TASK PROMPT
For every line in the material, set down an identical one.

WORKING DATA

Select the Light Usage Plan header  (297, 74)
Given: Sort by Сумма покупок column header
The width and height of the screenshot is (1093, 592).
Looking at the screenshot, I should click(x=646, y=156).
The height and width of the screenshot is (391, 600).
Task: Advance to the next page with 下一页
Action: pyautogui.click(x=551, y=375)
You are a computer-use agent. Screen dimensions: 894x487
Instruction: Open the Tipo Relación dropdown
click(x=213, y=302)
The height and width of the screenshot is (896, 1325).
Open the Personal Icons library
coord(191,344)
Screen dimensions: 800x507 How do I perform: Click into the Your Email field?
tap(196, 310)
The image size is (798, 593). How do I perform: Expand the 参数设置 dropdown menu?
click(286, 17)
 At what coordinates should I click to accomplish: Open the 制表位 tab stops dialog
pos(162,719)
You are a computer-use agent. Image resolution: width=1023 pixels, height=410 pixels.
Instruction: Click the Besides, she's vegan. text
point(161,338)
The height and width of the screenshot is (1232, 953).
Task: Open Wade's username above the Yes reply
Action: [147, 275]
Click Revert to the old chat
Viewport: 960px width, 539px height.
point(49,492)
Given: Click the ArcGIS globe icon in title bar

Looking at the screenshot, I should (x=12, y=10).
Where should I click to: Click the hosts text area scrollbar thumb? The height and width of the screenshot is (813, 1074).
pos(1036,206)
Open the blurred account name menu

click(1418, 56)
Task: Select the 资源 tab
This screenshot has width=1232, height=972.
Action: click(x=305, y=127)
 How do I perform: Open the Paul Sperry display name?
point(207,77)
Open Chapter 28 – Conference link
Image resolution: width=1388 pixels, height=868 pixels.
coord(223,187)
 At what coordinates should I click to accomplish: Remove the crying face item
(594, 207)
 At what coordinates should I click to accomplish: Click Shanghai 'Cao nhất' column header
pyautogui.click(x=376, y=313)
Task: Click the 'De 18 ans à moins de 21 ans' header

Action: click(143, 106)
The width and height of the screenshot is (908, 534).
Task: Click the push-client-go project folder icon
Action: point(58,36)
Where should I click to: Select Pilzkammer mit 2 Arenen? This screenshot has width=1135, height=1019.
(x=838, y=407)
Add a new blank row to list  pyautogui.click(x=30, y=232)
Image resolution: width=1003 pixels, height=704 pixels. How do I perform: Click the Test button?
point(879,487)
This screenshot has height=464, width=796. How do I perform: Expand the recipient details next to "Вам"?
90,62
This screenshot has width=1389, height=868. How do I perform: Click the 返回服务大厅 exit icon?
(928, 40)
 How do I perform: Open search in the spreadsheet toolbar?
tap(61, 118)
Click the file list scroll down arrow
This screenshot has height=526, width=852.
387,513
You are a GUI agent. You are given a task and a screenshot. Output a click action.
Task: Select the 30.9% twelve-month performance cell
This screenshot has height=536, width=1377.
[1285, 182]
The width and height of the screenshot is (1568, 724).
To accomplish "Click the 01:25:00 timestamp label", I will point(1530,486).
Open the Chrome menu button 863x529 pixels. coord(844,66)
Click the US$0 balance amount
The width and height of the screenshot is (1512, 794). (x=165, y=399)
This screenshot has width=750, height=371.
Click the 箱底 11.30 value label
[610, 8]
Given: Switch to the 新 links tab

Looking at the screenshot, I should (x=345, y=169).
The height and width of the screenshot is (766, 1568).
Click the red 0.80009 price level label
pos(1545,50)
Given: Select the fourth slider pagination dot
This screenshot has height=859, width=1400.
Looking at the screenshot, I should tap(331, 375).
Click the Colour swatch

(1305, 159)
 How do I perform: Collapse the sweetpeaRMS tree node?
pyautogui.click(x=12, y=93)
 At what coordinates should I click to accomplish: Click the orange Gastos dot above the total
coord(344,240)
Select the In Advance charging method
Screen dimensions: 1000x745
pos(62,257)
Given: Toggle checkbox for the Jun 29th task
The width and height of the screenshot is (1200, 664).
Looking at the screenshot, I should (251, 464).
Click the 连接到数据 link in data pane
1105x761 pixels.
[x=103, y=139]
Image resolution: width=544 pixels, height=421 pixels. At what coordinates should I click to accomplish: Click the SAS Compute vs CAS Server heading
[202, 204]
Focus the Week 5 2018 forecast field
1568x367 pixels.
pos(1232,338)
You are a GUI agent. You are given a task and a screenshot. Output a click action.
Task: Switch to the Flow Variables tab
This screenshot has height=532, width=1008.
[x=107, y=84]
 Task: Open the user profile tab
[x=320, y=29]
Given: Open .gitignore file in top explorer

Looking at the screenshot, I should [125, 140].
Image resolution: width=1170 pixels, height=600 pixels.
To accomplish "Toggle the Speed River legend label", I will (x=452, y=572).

REPLY
Select the Light Usage Plan header  (297, 74)
Given: Sort by Сумма покупок column header
The width and height of the screenshot is (1093, 592).
Looking at the screenshot, I should click(x=646, y=156).
The height and width of the screenshot is (391, 600).
Task: Advance to the next page with 下一页
Action: pyautogui.click(x=551, y=375)
You are a computer-use agent. Screen dimensions: 894x487
Instruction: Open the Tipo Relación dropdown
click(x=213, y=302)
The height and width of the screenshot is (896, 1325).
Open the Personal Icons library
coord(191,344)
Screen dimensions: 800x507 How do I perform: Click into the Your Email field?
tap(196, 310)
The image size is (798, 593). How do I perform: Expand the 参数设置 dropdown menu?
click(286, 17)
 At what coordinates should I click to accomplish: Open the 制表位 tab stops dialog
pos(162,719)
You are a computer-use agent. Image resolution: width=1023 pixels, height=410 pixels.
Instruction: Click the Besides, she's vegan. text
point(161,338)
The height and width of the screenshot is (1232, 953).
Task: Open Wade's username above the Yes reply
Action: [147, 275]
Click Revert to the old chat
Viewport: 960px width, 539px height.
point(49,492)
Given: Click the ArcGIS globe icon in title bar

Looking at the screenshot, I should (x=12, y=10).
Where should I click to: Click the hosts text area scrollbar thumb? The height and width of the screenshot is (813, 1074).
pos(1036,206)
Open the blurred account name menu

click(1418, 56)
Task: Select the 资源 tab
This screenshot has width=1232, height=972.
Action: click(x=305, y=127)
 How do I perform: Open the Paul Sperry display name?
point(207,77)
Open Chapter 28 – Conference link
Image resolution: width=1388 pixels, height=868 pixels.
coord(223,187)
 At what coordinates should I click to accomplish: Remove the crying face item
(594, 207)
 At what coordinates should I click to accomplish: Click Shanghai 'Cao nhất' column header
pyautogui.click(x=376, y=313)
Task: Click the 'De 18 ans à moins de 21 ans' header

Action: click(143, 106)
The width and height of the screenshot is (908, 534).
Task: Click the push-client-go project folder icon
Action: point(58,36)
Where should I click to: Select Pilzkammer mit 2 Arenen? This screenshot has width=1135, height=1019.
(x=838, y=407)
Add a new blank row to list  pyautogui.click(x=30, y=232)
Image resolution: width=1003 pixels, height=704 pixels. How do I perform: Click the Test button?
point(879,487)
This screenshot has height=464, width=796. How do I perform: Expand the recipient details next to "Вам"?
90,62
This screenshot has width=1389, height=868. How do I perform: Click the 返回服务大厅 exit icon?
(928, 40)
 How do I perform: Open search in the spreadsheet toolbar?
tap(61, 118)
Click the file list scroll down arrow
This screenshot has height=526, width=852.
387,513
You are a GUI agent. You are given a task and a screenshot. Output a click action.
Task: Select the 30.9% twelve-month performance cell
This screenshot has height=536, width=1377.
[1285, 182]
The width and height of the screenshot is (1568, 724).
To accomplish "Click the 01:25:00 timestamp label", I will point(1530,486).
Open the Chrome menu button 863x529 pixels. coord(844,66)
Click the US$0 balance amount
The width and height of the screenshot is (1512, 794). (x=165, y=399)
This screenshot has width=750, height=371.
Click the 箱底 11.30 value label
[610, 8]
Given: Switch to the 新 links tab

Looking at the screenshot, I should (x=345, y=169).
The height and width of the screenshot is (766, 1568).
Click the red 0.80009 price level label
pos(1545,50)
Given: Select the fourth slider pagination dot
This screenshot has height=859, width=1400.
Looking at the screenshot, I should tap(331, 375).
Click the Colour swatch

(1305, 159)
 How do I perform: Collapse the sweetpeaRMS tree node?
pyautogui.click(x=12, y=93)
 At what coordinates should I click to accomplish: Click the orange Gastos dot above the total
coord(344,240)
Select the In Advance charging method
Screen dimensions: 1000x745
pos(62,257)
Given: Toggle checkbox for the Jun 29th task
The width and height of the screenshot is (1200, 664).
Looking at the screenshot, I should (251, 464).
Click the 连接到数据 link in data pane
1105x761 pixels.
[x=103, y=139]
Image resolution: width=544 pixels, height=421 pixels. At what coordinates should I click to accomplish: Click the SAS Compute vs CAS Server heading
[202, 204]
Focus the Week 5 2018 forecast field
1568x367 pixels.
pos(1232,338)
You are a GUI agent. You are given a task and a screenshot. Output a click action.
Task: Switch to the Flow Variables tab
This screenshot has height=532, width=1008.
[x=107, y=84]
 Task: Open the user profile tab
[x=320, y=29]
Given: Open .gitignore file in top explorer

Looking at the screenshot, I should [125, 140].
Image resolution: width=1170 pixels, height=600 pixels.
To accomplish "Toggle the Speed River legend label", I will (x=452, y=572).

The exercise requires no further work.